[Start of section]
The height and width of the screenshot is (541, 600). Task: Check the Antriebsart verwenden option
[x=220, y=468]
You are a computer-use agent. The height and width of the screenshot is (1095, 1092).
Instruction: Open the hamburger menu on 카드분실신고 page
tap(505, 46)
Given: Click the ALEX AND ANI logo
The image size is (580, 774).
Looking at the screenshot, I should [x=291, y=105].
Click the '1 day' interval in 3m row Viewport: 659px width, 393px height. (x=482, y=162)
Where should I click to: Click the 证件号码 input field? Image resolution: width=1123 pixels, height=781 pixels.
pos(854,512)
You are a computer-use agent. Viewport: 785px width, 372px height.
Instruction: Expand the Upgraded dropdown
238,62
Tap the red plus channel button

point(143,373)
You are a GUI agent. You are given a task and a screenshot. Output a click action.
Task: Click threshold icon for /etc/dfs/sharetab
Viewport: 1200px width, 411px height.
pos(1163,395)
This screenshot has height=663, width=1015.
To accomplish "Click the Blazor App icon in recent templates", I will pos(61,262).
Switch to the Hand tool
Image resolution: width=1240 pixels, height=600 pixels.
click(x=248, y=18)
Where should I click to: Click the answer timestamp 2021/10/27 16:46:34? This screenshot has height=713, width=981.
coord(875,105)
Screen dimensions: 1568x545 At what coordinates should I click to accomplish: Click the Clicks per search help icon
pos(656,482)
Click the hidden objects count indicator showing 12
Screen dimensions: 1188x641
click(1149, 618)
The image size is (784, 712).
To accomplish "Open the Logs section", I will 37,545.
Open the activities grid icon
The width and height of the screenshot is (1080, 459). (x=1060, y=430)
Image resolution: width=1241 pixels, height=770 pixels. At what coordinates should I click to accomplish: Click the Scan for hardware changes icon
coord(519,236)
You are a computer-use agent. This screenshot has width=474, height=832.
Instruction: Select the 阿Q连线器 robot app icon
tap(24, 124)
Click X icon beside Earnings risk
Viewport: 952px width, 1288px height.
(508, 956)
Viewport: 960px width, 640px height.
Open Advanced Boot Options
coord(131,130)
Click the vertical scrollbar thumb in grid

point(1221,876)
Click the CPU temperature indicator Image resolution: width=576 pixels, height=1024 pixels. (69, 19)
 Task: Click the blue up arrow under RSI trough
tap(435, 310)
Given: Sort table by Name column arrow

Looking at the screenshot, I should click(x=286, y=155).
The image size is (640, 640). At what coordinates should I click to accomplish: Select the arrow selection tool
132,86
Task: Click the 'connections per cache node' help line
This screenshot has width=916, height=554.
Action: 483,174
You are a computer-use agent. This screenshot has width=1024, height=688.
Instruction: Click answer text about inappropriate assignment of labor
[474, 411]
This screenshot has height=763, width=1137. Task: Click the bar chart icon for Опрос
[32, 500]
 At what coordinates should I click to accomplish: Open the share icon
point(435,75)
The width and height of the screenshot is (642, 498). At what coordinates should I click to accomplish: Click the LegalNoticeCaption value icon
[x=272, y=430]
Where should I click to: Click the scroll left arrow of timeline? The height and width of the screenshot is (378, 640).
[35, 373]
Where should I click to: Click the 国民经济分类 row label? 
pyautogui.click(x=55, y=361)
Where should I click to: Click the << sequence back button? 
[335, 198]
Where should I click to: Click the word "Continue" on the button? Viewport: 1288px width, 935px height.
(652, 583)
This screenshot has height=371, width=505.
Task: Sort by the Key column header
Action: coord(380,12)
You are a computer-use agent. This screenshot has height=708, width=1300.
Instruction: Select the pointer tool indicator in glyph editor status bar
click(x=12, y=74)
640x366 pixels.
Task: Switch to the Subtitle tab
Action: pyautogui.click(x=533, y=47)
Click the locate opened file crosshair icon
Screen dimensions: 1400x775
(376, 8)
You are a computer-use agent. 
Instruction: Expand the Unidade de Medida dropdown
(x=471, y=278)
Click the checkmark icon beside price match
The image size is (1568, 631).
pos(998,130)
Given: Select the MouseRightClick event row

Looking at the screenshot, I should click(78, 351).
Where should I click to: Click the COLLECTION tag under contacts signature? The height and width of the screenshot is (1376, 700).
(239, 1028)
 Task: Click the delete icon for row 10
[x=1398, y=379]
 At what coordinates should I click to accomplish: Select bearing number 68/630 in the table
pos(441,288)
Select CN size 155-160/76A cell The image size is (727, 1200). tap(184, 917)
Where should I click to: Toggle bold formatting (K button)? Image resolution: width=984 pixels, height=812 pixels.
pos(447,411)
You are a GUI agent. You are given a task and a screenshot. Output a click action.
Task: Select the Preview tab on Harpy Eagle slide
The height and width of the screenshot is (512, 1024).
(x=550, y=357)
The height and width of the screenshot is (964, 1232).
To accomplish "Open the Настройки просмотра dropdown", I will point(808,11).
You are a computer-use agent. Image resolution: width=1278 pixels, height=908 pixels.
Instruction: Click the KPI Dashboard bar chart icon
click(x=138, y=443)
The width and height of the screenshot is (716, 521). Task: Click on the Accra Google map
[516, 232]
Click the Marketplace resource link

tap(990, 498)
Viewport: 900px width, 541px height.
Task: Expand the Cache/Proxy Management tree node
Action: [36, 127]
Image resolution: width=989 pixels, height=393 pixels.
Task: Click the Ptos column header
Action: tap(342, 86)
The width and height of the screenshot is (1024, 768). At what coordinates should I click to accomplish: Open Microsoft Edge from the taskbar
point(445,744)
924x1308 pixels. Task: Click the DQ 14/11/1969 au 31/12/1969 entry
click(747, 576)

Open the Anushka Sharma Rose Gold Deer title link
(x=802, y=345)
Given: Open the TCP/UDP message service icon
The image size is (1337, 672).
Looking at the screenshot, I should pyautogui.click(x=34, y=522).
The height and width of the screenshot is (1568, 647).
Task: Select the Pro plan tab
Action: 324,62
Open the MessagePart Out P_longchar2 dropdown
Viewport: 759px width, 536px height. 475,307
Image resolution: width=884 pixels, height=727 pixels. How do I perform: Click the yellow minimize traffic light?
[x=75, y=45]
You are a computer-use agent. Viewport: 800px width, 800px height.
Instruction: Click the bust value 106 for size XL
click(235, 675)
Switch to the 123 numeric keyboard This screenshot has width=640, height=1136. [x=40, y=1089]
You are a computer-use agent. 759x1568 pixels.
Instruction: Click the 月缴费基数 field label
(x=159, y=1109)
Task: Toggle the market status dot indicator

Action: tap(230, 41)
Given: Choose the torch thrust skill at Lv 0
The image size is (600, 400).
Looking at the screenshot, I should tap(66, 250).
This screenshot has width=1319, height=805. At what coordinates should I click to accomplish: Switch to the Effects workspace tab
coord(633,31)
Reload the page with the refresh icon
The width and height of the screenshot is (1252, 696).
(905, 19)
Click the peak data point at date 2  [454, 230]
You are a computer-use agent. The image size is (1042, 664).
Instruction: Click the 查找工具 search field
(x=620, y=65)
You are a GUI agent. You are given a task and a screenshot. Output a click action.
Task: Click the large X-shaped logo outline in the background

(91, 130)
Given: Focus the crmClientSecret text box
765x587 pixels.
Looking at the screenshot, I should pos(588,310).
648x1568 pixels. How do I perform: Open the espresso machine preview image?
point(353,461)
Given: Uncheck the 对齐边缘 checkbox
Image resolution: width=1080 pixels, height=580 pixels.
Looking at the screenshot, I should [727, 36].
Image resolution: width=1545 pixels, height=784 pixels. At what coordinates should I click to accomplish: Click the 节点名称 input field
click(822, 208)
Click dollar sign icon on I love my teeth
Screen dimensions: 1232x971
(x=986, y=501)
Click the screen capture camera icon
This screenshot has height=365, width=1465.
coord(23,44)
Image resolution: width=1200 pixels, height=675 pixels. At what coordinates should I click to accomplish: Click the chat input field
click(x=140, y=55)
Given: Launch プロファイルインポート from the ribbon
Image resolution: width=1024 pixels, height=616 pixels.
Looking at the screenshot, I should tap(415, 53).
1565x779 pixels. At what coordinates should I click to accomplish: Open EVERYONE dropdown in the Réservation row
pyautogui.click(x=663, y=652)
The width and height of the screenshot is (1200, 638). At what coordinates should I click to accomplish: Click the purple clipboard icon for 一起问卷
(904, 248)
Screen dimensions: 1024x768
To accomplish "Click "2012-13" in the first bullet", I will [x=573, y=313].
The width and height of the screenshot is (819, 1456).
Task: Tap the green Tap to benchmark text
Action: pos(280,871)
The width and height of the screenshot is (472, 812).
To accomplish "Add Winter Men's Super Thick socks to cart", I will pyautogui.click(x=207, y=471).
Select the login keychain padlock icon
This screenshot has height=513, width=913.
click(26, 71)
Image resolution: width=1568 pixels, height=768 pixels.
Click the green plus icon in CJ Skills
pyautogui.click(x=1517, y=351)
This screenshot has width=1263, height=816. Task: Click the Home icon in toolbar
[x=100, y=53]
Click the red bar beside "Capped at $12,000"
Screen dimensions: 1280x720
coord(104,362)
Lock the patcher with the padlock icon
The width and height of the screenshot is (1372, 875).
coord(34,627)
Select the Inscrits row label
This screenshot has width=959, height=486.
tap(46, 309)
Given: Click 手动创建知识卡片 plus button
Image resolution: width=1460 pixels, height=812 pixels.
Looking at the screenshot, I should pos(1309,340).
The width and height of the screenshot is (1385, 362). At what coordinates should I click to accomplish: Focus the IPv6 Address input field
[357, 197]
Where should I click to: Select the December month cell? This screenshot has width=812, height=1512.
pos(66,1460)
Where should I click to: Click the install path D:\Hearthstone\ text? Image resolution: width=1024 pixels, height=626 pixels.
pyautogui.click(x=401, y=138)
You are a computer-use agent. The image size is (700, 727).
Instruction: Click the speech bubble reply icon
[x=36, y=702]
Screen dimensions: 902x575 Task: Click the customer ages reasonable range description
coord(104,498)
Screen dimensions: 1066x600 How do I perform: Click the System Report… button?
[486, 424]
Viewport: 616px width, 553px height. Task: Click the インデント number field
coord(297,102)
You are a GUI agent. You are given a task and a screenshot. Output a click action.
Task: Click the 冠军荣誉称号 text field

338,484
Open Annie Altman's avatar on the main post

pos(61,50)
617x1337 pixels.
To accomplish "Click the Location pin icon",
[End of section]
**ABOUT THIS EXERCISE**
Reproduce word for word the material above, starting with the line that has "Task: Click the delete icon for row 10" and stopping after the line that has "You are a computer-use agent. Image".

**RESULT**
 Task: Click the delete icon for row 10
[x=1398, y=379]
 At what coordinates should I click to accomplish: Select bearing number 68/630 in the table
pos(441,288)
Select CN size 155-160/76A cell The image size is (727, 1200). tap(184, 917)
Where should I click to: Toggle bold formatting (K button)? Image resolution: width=984 pixels, height=812 pixels.
pos(447,411)
You are a GUI agent. You are given a task and a screenshot. Output a click action.
Task: Select the Preview tab on Harpy Eagle slide
The height and width of the screenshot is (512, 1024).
(x=550, y=357)
The height and width of the screenshot is (964, 1232).
To accomplish "Open the Настройки просмотра dropdown", I will point(808,11).
You are a computer-use agent. Image resolution: width=1278 pixels, height=908 pixels.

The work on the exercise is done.